Are you stressed on a daily basis? Are you struggling with anxiety or overwhelming thoughts? One of the first pieces of advice someone will give you is to breathe. However, they often neglect to tell you what that means. Hearing someone tell you to breathe when flustered or panicked can just cause more confusion because you’re already breathing, you’re breathing constantly. A more specific description would be to start consciously controlling your breathing. By actively slowing and controlling your breath, you begin to decrease your heart rate allowing your mind to think in a clearer way.
One of the techniques used to control your breath is called box breathing.
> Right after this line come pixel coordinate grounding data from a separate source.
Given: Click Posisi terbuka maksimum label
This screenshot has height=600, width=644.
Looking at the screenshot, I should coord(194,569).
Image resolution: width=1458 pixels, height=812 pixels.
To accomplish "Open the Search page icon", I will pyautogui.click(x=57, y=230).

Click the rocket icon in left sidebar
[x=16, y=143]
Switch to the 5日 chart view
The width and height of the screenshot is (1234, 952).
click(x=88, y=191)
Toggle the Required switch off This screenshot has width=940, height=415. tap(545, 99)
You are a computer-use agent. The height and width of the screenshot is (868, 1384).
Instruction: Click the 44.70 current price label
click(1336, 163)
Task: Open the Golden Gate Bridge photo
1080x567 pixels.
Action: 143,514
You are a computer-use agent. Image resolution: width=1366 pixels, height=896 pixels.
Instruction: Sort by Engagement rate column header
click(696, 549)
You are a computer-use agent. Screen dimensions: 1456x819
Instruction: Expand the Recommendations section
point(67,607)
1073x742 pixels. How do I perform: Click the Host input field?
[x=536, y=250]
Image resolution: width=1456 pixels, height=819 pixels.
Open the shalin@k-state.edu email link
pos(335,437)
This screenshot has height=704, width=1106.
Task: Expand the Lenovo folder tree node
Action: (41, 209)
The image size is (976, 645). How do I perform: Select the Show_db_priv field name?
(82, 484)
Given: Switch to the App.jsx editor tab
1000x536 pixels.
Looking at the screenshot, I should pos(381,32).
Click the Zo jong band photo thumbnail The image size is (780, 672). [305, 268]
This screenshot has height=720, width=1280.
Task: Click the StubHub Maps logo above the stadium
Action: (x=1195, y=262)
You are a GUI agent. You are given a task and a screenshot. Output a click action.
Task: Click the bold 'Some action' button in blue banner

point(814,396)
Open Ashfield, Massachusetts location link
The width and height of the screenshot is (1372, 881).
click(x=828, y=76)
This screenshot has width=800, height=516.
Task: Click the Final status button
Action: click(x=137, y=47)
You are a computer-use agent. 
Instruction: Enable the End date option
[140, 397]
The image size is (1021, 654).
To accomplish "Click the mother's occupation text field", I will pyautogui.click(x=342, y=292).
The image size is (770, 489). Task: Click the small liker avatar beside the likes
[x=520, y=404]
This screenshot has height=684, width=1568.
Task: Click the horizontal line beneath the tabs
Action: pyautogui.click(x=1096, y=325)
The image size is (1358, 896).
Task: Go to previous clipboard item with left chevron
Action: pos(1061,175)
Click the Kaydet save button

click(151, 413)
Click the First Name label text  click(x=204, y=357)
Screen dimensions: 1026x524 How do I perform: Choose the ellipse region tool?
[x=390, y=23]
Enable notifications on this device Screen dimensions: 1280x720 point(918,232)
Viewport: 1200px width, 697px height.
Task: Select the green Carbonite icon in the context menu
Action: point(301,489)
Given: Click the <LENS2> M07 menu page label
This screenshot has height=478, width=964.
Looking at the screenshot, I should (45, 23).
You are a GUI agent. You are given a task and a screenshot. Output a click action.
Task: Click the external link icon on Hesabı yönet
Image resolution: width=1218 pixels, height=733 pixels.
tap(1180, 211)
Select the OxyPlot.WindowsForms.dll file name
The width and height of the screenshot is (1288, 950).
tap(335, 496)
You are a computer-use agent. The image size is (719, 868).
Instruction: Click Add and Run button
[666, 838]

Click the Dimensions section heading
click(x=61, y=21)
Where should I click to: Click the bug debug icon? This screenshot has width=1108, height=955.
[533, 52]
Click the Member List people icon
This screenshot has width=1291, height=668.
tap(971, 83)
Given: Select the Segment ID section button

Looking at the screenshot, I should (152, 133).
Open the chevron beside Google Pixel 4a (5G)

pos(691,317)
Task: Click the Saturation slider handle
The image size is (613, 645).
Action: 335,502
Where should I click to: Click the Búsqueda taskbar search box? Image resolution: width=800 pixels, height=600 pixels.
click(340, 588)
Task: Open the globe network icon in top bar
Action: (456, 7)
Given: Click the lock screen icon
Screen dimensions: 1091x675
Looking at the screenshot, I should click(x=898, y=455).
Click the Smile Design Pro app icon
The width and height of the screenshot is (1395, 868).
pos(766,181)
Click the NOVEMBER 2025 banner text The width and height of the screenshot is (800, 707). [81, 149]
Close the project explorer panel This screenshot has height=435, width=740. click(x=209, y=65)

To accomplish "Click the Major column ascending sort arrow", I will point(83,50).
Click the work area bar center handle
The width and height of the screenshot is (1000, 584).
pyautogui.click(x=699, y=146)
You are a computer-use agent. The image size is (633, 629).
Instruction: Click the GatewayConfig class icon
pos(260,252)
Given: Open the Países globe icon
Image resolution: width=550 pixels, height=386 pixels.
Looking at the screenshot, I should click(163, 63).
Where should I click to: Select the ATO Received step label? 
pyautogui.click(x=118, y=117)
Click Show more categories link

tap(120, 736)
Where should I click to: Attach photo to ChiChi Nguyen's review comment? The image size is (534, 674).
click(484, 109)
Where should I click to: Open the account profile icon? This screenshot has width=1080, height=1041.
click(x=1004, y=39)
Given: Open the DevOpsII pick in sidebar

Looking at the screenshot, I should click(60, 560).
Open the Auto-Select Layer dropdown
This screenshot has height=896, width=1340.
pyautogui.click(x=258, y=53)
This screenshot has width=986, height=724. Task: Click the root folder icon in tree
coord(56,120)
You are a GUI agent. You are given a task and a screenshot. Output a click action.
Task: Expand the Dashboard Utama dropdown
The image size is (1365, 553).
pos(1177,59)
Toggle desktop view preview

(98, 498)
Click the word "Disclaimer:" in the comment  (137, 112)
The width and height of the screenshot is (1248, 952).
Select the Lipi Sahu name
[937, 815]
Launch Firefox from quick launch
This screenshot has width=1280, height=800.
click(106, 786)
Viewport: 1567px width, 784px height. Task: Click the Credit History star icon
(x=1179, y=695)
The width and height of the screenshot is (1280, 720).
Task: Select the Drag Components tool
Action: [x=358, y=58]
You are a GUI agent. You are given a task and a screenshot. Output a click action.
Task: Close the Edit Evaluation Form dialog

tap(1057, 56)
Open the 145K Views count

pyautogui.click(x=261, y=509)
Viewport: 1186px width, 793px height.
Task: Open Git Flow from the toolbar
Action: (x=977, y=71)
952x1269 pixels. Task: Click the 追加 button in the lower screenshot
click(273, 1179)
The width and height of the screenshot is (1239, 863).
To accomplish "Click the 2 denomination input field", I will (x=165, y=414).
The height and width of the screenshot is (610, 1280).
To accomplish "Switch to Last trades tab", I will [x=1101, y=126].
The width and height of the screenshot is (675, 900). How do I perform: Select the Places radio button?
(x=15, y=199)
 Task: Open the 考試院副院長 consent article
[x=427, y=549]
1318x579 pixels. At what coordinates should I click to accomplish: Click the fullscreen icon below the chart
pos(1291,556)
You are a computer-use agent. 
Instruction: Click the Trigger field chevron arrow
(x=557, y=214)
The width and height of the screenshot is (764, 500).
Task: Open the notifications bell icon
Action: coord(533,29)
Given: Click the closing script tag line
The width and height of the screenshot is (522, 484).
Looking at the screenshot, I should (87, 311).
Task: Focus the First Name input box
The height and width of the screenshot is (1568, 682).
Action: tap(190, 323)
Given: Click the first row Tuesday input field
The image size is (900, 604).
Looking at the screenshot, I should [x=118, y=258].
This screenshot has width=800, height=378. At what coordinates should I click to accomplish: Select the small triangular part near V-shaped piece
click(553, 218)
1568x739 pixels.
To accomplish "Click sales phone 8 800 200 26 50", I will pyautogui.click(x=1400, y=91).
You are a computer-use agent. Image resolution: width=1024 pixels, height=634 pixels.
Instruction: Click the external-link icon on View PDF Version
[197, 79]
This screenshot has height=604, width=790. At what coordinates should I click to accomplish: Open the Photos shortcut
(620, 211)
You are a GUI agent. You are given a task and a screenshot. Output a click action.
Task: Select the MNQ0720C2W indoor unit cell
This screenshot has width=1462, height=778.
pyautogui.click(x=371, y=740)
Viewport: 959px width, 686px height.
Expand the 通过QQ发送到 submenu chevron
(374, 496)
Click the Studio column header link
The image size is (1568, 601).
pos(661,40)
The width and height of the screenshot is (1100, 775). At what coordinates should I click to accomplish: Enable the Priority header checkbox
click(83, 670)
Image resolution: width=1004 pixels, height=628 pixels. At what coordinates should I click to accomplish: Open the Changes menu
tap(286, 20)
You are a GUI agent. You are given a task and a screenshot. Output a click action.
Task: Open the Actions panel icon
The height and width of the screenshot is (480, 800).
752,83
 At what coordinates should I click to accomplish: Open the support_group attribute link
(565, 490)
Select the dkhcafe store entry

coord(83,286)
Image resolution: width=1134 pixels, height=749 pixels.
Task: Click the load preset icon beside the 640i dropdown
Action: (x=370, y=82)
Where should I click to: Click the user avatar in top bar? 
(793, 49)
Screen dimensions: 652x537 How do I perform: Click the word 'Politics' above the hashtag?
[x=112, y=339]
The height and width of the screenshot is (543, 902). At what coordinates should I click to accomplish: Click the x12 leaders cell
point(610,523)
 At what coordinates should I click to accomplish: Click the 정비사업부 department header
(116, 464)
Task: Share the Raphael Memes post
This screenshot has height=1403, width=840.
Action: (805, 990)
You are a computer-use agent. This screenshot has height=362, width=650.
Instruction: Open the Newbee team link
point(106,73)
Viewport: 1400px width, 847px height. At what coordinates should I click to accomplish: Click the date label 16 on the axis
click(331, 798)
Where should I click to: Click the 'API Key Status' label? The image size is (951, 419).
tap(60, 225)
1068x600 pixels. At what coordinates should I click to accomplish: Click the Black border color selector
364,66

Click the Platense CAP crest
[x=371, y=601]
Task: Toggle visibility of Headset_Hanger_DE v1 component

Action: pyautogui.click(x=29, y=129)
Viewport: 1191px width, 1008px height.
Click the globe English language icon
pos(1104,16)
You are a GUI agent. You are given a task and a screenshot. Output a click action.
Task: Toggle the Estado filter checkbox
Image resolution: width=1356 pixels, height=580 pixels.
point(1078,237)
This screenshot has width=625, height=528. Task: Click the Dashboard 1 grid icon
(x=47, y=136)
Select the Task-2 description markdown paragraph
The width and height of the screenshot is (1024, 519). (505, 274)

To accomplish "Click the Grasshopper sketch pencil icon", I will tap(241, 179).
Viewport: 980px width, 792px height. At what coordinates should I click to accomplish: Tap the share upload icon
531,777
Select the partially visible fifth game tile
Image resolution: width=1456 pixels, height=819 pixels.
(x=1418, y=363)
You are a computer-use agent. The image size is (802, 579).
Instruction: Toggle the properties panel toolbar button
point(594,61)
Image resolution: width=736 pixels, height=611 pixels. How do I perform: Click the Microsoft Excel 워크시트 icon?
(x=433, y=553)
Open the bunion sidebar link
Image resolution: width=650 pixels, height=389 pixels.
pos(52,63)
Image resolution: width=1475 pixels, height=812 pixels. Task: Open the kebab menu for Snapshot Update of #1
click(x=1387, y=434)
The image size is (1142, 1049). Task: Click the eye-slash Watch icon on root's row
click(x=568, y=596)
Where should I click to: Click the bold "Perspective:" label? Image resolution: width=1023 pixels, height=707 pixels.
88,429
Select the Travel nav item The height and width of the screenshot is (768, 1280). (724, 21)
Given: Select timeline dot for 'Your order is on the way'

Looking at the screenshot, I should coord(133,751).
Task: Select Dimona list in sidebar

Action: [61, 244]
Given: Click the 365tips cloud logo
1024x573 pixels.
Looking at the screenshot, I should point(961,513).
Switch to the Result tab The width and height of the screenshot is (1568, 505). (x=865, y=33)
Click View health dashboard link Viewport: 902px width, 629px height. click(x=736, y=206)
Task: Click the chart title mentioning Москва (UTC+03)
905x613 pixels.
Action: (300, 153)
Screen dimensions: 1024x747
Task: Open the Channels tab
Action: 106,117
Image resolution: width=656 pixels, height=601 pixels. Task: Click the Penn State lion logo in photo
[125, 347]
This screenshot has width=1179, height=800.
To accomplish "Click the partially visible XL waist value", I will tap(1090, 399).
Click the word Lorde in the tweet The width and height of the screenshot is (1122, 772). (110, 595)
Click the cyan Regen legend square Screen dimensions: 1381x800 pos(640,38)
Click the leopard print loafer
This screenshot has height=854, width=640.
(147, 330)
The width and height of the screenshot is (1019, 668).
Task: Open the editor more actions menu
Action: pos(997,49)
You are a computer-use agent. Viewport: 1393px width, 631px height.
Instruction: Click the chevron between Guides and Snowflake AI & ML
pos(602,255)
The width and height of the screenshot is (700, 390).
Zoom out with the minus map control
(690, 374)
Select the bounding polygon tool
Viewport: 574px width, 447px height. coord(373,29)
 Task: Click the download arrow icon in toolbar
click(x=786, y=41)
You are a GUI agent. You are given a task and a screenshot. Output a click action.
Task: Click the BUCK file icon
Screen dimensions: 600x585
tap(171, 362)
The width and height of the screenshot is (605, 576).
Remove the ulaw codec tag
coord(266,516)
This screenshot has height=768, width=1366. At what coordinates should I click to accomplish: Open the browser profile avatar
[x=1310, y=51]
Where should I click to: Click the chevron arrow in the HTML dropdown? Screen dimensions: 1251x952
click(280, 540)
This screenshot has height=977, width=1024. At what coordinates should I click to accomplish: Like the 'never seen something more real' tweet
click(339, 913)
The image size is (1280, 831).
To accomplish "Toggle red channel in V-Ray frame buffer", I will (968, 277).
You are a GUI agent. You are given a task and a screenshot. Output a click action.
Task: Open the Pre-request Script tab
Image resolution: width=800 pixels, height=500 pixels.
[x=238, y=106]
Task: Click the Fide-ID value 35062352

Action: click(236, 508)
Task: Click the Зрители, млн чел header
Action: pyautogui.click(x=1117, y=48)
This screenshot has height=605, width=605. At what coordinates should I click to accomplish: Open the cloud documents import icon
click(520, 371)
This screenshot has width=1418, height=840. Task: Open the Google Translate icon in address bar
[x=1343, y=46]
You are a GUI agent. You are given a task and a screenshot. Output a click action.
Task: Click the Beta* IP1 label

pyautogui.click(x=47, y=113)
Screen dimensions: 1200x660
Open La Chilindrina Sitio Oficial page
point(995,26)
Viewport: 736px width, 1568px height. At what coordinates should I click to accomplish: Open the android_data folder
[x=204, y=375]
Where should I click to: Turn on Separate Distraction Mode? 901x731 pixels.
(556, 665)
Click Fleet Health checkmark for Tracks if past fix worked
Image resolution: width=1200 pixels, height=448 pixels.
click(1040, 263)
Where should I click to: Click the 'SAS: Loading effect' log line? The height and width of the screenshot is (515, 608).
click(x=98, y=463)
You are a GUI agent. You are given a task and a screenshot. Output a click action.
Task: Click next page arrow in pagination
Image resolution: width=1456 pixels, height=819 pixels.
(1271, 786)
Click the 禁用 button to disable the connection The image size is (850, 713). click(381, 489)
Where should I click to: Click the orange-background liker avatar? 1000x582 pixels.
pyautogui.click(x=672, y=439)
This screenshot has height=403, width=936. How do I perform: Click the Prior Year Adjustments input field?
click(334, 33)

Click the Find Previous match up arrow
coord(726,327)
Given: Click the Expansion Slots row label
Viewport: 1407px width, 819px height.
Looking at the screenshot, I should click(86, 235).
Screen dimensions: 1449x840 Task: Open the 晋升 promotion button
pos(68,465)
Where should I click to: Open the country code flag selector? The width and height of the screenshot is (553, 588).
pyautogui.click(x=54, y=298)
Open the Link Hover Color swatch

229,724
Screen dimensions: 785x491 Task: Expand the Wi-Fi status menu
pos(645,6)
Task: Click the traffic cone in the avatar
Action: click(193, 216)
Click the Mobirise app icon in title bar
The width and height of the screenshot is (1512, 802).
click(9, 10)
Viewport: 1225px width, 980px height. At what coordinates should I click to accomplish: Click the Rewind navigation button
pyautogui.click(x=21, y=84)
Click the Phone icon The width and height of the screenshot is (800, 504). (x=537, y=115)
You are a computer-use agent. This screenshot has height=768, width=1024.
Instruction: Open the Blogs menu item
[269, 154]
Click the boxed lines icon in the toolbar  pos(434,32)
Box breathing is simply the pattern: breathe in, hold, breathe out, hold. You start by imagining a flat box. Focus on the bottom left corner of the square, breathe in for 4 following the edge up to the top left corner. Then hold your breath for 4 across to the top right corner. Breathe out for 4 down the edge to the bottom right corner and hold for 4 across to the corner you started in.
Imagining the box is just to get you started and to have your mind focus on one thing; once you have settled into the pattern you will find yourself easily breathing without having to imagine the box anymore. The brilliant thing about this technique is that it can be done anywhere: on a bus, lying in bed or walking to the shops.
Whenever you feel overwhelmed or anxious, just remember the box and breathe.